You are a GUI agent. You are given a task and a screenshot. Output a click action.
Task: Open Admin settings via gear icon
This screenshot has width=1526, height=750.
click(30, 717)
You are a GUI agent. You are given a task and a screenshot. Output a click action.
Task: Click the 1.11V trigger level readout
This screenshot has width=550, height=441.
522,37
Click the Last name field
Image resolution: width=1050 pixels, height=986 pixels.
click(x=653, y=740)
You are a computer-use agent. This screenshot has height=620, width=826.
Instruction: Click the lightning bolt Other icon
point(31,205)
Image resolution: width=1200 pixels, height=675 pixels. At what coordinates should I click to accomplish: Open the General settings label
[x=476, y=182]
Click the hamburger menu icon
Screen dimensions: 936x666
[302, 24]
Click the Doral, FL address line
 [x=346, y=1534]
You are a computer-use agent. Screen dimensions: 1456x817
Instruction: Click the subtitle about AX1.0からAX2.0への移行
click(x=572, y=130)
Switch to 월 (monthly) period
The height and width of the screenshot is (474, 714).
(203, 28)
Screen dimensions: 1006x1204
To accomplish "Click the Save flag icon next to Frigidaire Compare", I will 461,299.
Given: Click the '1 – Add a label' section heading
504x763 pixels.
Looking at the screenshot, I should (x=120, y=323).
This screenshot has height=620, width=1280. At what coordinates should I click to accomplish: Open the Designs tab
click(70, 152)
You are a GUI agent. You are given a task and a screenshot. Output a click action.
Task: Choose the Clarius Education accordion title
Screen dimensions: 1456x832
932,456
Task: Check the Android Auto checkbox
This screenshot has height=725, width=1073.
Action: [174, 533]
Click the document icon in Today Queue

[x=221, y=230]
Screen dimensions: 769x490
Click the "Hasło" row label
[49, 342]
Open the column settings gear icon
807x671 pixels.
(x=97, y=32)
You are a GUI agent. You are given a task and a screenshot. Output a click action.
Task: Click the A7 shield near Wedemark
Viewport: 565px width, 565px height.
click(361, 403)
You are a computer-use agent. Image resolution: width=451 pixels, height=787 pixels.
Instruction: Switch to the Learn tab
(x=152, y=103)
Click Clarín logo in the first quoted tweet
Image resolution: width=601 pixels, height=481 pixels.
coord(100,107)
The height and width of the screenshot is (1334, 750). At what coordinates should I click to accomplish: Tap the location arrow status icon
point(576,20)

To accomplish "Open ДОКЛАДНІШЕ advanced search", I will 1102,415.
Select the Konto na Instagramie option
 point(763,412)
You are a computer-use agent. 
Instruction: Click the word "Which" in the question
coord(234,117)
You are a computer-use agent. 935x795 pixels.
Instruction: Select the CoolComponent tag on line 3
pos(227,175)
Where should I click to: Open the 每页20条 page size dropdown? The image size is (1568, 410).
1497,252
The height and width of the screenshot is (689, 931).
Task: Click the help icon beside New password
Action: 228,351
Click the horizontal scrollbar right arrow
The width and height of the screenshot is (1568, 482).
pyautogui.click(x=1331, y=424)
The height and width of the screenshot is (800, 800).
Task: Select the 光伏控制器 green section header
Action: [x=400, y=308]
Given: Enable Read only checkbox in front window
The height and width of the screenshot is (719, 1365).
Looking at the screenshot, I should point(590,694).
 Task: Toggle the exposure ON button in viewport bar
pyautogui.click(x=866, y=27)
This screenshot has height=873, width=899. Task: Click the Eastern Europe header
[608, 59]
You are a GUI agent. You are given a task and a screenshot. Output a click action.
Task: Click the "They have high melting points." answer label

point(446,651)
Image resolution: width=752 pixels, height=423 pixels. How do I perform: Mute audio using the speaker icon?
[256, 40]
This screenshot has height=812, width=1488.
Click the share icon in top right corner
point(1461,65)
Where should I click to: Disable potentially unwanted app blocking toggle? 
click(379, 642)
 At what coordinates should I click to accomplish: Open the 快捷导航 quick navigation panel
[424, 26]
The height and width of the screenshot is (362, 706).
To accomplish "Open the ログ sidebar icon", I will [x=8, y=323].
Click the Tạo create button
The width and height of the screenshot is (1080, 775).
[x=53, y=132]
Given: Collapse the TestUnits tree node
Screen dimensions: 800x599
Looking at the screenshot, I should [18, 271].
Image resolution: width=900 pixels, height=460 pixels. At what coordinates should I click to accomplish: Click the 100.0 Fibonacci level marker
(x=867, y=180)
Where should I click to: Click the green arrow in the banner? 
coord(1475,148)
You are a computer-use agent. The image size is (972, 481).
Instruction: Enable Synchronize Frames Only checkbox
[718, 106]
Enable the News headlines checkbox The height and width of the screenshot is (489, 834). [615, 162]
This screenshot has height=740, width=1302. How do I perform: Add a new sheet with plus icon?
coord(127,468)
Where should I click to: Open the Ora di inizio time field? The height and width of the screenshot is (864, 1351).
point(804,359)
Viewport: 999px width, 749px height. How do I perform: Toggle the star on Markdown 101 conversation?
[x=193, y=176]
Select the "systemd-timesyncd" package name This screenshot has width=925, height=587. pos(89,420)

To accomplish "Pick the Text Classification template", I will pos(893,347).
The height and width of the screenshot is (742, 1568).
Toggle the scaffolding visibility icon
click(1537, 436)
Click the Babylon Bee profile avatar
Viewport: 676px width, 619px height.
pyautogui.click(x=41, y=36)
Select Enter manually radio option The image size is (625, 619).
######
Begin at the line containing "Toggle the scaffolding visibility icon" and reproduce each line through the end of the records above.

** Answer to this task **
Toggle the scaffolding visibility icon
click(1537, 436)
Click the Babylon Bee profile avatar
Viewport: 676px width, 619px height.
pyautogui.click(x=41, y=36)
Select Enter manually radio option The image size is (625, 619).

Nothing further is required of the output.